## Task goal
Among the records, which lines hold the word "will"? Pick them out.
---*---
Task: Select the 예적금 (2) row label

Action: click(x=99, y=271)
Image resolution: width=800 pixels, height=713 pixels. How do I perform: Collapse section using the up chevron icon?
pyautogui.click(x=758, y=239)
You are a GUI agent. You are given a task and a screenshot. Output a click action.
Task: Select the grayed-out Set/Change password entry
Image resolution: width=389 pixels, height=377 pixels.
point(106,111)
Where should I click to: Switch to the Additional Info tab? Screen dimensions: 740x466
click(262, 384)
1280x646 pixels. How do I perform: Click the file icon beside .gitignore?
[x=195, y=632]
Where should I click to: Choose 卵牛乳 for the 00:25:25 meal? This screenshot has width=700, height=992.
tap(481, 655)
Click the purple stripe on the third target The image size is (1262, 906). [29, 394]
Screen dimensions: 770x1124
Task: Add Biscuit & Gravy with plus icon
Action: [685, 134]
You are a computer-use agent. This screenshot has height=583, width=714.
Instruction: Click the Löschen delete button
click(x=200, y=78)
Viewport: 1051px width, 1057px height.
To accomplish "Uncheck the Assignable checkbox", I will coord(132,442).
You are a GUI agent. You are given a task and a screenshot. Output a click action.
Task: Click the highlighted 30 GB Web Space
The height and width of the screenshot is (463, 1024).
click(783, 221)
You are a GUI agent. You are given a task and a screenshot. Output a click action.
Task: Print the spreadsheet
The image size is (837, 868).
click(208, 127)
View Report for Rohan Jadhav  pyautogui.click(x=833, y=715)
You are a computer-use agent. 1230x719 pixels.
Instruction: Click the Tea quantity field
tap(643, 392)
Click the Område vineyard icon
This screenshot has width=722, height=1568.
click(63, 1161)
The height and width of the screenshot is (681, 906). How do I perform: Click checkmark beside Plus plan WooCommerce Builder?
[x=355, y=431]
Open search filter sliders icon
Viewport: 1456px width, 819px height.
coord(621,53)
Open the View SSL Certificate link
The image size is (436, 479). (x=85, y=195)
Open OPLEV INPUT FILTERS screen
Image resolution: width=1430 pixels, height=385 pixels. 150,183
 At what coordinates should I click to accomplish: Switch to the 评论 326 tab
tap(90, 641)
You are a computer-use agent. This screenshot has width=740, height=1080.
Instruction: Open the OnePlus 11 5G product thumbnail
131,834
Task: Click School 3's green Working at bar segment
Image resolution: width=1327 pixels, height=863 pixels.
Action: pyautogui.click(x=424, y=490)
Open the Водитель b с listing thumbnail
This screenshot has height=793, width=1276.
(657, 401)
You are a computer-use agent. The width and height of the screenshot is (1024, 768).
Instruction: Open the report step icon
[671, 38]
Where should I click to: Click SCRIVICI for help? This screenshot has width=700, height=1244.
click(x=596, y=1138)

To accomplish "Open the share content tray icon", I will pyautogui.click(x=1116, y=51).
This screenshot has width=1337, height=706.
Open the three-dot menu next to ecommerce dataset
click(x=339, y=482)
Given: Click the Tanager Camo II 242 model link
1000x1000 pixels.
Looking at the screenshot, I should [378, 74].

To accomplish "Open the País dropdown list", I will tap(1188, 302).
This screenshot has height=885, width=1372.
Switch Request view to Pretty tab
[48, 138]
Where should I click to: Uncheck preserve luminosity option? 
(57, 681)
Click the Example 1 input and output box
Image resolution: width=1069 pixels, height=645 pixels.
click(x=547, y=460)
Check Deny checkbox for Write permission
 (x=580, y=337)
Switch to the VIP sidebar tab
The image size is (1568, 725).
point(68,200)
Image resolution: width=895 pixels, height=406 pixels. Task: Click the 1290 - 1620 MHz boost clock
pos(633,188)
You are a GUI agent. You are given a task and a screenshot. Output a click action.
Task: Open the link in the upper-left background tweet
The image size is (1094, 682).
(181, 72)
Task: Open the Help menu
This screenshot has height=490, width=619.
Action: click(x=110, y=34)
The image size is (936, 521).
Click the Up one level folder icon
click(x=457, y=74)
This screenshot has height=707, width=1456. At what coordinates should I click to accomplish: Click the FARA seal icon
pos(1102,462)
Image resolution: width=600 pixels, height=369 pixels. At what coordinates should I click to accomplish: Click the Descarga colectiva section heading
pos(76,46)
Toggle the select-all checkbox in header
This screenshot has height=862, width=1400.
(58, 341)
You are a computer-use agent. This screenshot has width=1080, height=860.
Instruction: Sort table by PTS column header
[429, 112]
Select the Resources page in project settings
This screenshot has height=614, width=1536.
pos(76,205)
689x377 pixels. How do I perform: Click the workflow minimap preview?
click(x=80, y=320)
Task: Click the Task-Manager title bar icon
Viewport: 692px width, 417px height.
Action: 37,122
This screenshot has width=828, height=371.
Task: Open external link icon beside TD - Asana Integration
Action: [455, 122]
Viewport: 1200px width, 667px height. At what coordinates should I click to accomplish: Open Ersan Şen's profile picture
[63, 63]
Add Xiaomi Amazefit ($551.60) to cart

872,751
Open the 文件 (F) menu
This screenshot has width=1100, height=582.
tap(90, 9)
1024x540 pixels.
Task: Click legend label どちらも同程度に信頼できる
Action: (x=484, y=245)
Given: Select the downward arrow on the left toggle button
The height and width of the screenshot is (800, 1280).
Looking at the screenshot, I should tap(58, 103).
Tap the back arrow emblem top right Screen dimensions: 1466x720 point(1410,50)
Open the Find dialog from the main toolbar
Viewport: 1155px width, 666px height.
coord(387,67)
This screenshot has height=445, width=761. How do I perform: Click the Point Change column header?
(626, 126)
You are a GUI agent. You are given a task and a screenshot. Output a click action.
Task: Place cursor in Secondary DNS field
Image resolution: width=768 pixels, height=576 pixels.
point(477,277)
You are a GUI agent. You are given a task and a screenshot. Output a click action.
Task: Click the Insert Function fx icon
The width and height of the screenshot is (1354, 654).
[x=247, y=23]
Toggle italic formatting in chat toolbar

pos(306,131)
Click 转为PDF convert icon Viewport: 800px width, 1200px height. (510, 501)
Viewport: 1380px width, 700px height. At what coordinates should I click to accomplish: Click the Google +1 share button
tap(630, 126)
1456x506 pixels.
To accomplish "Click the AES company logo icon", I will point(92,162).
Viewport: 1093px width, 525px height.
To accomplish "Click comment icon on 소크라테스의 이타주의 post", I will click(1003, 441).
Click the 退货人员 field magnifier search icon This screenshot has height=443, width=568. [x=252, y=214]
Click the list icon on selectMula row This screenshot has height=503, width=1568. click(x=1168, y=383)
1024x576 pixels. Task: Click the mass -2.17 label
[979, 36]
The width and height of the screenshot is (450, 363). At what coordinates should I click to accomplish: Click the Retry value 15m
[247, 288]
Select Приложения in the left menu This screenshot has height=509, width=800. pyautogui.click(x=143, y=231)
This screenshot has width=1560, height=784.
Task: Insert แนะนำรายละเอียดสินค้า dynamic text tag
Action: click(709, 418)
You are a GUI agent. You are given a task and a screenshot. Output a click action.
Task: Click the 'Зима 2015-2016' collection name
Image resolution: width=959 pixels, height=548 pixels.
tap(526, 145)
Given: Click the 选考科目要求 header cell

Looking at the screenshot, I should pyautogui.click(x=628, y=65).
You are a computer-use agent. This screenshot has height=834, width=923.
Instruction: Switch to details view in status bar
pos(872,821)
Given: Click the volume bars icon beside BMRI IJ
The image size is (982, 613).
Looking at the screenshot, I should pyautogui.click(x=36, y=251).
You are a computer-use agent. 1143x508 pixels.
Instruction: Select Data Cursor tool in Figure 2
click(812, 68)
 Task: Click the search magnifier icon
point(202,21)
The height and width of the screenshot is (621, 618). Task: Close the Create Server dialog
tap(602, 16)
---*---
## Output of the exercise
To accomplish "Uncheck the Assignable checkbox", I will coord(132,442).
To accomplish "Open the share content tray icon", I will pyautogui.click(x=1116, y=51).
To accomplish "Open the País dropdown list", I will tap(1188, 302).
To accomplish "Click the AES company logo icon", I will point(92,162).
To accomplish "Click comment icon on 소크라테스의 이타주의 post", I will click(1003, 441).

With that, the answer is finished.